Oct 08 2010 Published by under [Brain&Behavior]


So some background may help the Child's Play folks address my question.

We had a cat, Denver the Wondercat. One of my first posts on my old blog featured our 17-year-old feline with chronic kidney disease.

He did not like the "kidney diet." He did not like the pills. He especially disliked the pill holders. Fish flavored? Guess not.

Then we started giving him fluid infusions. Three nights a week my husband would hold him while I inserted a 14 gauge needle into the loose skin on his back and let 250 mL (~8 oz) of saline with potassium run in.

Median survival at the time of his diagnosis: 6 months. Denver made it almost 2 years. They were high-maintenance years, but well worth the effort.

I started telling patients about my cat with kidney disease. The diet, the pills, and the shots were far more interesting when I explained how they helped my cat than when I explained how they helped my patients.

Then I flipped through the Disney DVDs we own, and I realized that talking animals dominated the genre. The Disney people are not stupid; they know how to get to kids!

Anyway, I have been working on a book about Denver (I'm still looking for an agent) that I hope will help children with kidney disease and their siblings better understand their treatments. Children and grandchildren of adults with kidney disease may also enjoy such a book, and kidney disease is the most common cause of death in pet cats in the US.

But I still wonder why children identify so strongly with my cat or other animals, animated or living. I'm waiting, Child's Play.

2 responses so far

  • I think I may have already written some answers, in a post on The Thoughtful Animal:

    A 1985 study of 7- and 10-year-olds in California showed that pet owners were equally likely to talk to their pets about sad, angry, happy, and secret experiences as with their human siblings.

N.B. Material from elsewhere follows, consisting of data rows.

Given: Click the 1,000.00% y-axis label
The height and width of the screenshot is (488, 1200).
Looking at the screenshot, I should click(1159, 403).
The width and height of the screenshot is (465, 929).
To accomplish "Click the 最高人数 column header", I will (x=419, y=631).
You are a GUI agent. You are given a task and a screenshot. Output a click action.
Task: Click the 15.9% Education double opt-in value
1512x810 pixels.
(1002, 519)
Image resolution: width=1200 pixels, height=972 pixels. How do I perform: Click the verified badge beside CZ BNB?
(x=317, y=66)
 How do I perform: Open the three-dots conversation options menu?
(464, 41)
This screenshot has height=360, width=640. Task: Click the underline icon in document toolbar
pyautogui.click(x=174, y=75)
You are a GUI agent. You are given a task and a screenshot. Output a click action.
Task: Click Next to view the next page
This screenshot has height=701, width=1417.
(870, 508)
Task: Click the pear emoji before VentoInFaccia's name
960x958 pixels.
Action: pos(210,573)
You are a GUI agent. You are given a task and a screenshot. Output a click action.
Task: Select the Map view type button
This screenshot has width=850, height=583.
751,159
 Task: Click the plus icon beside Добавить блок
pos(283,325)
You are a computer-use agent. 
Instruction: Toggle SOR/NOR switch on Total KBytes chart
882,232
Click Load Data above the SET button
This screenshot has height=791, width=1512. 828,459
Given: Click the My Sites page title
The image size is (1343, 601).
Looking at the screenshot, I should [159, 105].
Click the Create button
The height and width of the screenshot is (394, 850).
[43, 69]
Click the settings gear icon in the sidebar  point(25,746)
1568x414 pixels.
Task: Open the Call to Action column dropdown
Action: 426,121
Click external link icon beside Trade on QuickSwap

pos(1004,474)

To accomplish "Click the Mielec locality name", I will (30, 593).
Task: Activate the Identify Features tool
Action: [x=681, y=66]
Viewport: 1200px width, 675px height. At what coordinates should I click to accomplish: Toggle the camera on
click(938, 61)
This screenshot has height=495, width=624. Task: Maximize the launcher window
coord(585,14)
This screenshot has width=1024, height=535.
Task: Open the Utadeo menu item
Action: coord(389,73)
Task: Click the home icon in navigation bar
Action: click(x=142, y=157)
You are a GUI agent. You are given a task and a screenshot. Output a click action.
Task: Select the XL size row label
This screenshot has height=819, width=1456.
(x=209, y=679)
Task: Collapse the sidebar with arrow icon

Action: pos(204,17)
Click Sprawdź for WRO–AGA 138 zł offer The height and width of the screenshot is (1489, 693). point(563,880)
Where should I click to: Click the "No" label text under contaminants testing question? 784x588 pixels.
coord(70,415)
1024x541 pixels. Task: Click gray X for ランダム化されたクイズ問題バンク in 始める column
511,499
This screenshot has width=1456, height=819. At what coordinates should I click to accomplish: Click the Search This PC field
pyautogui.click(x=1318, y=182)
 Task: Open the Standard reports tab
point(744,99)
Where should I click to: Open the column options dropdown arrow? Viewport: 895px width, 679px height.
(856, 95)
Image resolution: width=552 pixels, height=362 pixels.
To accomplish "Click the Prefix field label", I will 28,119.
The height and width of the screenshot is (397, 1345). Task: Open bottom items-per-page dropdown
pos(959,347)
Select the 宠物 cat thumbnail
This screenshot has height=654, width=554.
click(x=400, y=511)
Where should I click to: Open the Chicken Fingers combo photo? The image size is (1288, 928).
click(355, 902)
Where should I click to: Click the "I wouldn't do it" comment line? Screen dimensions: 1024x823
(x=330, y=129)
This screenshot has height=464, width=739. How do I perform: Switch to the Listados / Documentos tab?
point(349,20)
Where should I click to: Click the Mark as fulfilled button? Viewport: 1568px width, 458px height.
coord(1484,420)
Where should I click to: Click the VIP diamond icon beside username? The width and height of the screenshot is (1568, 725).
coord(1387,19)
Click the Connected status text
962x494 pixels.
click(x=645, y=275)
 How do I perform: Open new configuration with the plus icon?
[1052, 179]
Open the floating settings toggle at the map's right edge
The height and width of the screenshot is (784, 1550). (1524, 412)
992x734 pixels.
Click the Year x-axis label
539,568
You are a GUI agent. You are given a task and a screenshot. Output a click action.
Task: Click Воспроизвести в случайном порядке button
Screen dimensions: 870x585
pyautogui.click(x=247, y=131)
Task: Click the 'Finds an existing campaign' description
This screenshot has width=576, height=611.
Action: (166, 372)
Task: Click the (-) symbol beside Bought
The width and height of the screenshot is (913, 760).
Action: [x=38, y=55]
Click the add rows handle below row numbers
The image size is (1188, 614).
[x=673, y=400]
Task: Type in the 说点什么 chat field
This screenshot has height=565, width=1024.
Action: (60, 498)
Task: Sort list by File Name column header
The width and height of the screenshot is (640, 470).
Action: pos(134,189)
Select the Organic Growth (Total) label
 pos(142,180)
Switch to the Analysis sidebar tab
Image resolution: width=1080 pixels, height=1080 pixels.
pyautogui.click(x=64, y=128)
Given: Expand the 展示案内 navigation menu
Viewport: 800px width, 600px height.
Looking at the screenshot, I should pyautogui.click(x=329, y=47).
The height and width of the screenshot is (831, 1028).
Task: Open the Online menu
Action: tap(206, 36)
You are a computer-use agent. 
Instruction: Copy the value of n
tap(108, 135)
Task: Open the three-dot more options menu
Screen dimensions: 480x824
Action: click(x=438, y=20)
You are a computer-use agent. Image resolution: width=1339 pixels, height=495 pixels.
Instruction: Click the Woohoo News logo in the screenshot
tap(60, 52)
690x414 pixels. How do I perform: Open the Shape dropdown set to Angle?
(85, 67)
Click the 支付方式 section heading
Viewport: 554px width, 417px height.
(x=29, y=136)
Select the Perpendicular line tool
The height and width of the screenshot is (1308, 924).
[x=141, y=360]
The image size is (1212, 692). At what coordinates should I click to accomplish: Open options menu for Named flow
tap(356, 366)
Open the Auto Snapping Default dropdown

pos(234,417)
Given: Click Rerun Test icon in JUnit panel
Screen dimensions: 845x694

Seventy-five percent of Michigan 10- to 14-year-olds reported that when upset, they turned to their pets. Forty-two percent of Indiana 5-year-olds spontaneously mentioned a pet when asked "who do you turn to when you are feeling sad, angry, happy, or wanting to share a secret?" Even more interesting: when comparing parents, friends, and pets, elementary school children considered their relationships with their pets as most likely to last "no matter what" and "even if you get mad at each other." Among pet-owning children, those who did turn to their pets for support were rated by parents as less anxious and withdrawn than those who owned pets, but did not seek such social support from them...Since pets are dependent on human care, pets provide children with the opportunity to learn about how to care for another being.

    Completely speculatively: I think children - at least those with some animal experience - see themselves in the role of caregiver. And if they can understand that it is in the best interests of the animal to have a given procedure, then by analogy, it is equally in *their* own best interests to have a given procedure.

    I'll keep thinking.

  • Arlenna says:

    it may be the early indoctrination: my kiddo is only 9.5 months and already is developing a symbiotic relationship with the dog. She drops food, he comes over to eat it, she gets to gra at him and is amused, etc.